● Dataset records
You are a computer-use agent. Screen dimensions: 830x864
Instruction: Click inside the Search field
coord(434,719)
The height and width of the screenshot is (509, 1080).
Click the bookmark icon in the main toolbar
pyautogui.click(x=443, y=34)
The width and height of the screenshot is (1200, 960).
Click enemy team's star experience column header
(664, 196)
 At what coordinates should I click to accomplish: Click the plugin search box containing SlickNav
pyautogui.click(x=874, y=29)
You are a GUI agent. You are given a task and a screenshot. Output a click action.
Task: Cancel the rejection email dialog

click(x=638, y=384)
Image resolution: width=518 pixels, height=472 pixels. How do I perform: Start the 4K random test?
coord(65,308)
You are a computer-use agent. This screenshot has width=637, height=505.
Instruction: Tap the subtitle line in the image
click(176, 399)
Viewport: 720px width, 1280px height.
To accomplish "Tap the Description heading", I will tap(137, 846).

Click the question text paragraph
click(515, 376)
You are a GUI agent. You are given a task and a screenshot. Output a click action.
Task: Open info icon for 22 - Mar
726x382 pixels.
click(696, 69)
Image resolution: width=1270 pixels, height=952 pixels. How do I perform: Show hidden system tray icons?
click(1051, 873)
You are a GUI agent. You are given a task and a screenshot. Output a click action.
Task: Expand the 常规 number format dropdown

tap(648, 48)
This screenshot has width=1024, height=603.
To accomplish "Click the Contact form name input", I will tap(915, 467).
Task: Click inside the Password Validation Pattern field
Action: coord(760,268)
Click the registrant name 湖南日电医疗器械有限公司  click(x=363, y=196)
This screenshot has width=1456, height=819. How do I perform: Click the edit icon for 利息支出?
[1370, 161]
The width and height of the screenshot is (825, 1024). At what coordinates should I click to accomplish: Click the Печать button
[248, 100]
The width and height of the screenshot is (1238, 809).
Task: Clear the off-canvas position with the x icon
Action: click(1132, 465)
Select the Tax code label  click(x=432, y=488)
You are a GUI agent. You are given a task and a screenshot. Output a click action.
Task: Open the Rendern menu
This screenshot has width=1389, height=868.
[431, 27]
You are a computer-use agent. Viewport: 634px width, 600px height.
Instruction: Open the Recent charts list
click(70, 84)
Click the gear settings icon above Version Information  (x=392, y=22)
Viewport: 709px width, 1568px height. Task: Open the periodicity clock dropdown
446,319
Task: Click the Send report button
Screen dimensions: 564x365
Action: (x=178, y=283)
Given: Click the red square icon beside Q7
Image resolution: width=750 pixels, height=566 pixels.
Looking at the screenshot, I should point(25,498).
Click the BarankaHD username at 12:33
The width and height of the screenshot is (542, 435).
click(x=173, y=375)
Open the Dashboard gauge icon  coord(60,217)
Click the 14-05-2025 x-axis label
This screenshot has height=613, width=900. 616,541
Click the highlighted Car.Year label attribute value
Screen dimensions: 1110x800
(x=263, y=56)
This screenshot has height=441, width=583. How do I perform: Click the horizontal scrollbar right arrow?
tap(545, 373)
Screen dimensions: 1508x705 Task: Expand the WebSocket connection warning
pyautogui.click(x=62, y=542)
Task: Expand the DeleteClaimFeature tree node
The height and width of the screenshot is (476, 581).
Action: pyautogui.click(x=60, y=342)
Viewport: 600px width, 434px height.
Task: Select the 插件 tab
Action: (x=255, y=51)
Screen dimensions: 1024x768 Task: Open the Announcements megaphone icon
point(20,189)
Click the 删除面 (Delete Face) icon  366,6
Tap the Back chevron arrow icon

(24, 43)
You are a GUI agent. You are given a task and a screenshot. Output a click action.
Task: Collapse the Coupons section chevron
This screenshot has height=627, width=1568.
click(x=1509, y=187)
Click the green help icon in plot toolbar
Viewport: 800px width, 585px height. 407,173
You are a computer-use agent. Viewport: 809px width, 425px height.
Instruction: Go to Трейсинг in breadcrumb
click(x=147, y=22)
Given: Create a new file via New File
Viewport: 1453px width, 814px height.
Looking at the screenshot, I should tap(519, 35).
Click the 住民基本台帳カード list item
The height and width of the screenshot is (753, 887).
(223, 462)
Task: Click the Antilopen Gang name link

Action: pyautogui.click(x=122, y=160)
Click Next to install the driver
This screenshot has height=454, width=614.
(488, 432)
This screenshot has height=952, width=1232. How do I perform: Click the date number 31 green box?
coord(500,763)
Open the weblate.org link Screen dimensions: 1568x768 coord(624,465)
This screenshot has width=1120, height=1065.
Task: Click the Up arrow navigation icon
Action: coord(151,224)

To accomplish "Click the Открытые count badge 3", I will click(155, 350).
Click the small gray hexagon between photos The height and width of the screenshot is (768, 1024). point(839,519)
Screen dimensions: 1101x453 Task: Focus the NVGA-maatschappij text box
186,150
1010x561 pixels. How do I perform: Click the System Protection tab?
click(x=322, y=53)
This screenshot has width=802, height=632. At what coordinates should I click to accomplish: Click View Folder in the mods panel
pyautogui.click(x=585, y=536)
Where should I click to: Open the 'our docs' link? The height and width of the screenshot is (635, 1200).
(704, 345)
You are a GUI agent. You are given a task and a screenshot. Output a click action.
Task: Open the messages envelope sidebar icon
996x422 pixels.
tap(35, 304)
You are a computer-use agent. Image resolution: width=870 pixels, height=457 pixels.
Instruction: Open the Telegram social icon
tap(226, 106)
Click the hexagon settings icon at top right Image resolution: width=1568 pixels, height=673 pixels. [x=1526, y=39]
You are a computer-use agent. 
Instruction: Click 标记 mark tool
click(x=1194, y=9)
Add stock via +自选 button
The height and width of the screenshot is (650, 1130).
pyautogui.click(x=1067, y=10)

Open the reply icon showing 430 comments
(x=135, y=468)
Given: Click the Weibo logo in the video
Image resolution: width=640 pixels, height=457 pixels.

● Exercise aim
Would you show all lines of the material above that contain the word "computer"?

● Result of the exercise
You are a computer-use agent. Screen dimensions: 830x864
You are a computer-use agent. This screenshot has width=637, height=505.
You are a computer-use agent. Viewport: 634px width, 600px height.
You are a computer-use agent. Viewport: 809px width, 425px height.
You are a computer-use agent. Image resolution: width=870 pixels, height=457 pixels.
You are a computer-use agent. 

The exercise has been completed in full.